▶ **STUDY TEXT**
┌──

All Systems Go for DFW Connector
The $1.02-billion DFW Connector project, designed to relieve congestion and double traffic capacity on 8.4 mi of state highways 121 and 114, gets under way in earnest Feb. 15. “Work zone” signs are already posted and some speed limits reduced on the corridor through Southlake, Grapevine and the north edge of the Dallas/Fort Worth International Airport, where roads will be rebuilt and expanded, ultimately doubling capacity from 12 to 24 lanes.
NorthGate Constructors, a joint venture led by Kiewit Texas Construction, Fort Worth, and Zachry Construction, San Antonio, won the contract last year from the Texas Dept. of Transportation to design and rebuild the corridor, one of the biggest freeway projects in North Texas. Once completed—in 2014—TxDOT will own and operate the connector.
The project will be funded entirely by public funds--$667 million in public gas taxes, $250 million in ARRA funds and $107 million in bond proposals for right-of-way acquisitions.
Selma Stockstill, NorthGate’s spokeswoman and a Kiewit employee, says TxDOT was committed from the get-go to public funding.
“The DFW Connector project was not only a regional but state priority for [TxDOT],” she says. “The Texas Transportation Commission approved the funding and determined the use of AARA funding was important.”
The decision, Stockstill adds, “illustrates the process the Texas Transportation Commission went through in determining its priorities and shows the high statewide priority the project has.”
No estimate was available on how many jobs the construction might create, but it will take “approximately 4 million labor hours to complete the project,” according to TxDOT.
Ultimate goals of the project are to improve safety, mobility and air quality along the DFW Connector.

└──

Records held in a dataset
┌──

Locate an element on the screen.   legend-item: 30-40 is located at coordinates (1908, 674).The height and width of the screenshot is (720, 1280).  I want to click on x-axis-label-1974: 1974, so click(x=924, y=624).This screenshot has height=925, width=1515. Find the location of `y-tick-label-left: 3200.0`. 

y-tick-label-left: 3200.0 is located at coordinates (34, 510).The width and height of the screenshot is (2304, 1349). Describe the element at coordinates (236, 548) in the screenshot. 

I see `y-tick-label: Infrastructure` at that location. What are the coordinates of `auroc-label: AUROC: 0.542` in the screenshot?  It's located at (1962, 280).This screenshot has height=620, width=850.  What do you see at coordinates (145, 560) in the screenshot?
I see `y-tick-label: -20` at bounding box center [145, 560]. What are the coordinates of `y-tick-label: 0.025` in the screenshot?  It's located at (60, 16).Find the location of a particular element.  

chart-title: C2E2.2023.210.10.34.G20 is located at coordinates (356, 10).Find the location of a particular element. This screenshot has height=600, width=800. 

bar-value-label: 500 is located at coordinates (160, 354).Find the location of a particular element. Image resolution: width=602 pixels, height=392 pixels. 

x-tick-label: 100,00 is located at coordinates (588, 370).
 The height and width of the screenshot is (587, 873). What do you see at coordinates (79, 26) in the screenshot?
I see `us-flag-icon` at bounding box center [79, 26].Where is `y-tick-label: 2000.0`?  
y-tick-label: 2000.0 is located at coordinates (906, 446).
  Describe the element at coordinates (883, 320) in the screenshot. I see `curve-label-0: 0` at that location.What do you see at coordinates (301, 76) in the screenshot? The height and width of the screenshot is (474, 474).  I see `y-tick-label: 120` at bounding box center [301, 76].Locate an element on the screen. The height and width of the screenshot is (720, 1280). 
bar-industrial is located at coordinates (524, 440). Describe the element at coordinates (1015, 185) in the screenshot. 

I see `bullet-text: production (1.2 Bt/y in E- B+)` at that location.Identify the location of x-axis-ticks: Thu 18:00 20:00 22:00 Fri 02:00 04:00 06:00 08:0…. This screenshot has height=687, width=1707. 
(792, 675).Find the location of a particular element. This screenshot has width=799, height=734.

└──

▶ **WHAT IS EXPECTED**
Extract everything in the DFW Connector article from "The project will" down to "according to TxDOT.". The data play no role in this exercise.

▶ **EXPECTED OUTPUT**
The project will be funded entirely by public funds--$667 million in public gas taxes, $250 million in ARRA funds and $107 million in bond proposals for right-of-way acquisitions.
Selma Stockstill, NorthGate’s spokeswoman and a Kiewit employee, says TxDOT was committed from the get-go to public funding.
“The DFW Connector project was not only a regional but state priority for [TxDOT],” she says. “The Texas Transportation Commission approved the funding and determined the use of AARA funding was important.”
The decision, Stockstill adds, “illustrates the process the Texas Transportation Commission went through in determining its priorities and shows the high statewide priority the project has.”
No estimate was available on how many jobs the construction might create, but it will take “approximately 4 million labor hours to complete the project,” according to TxDOT.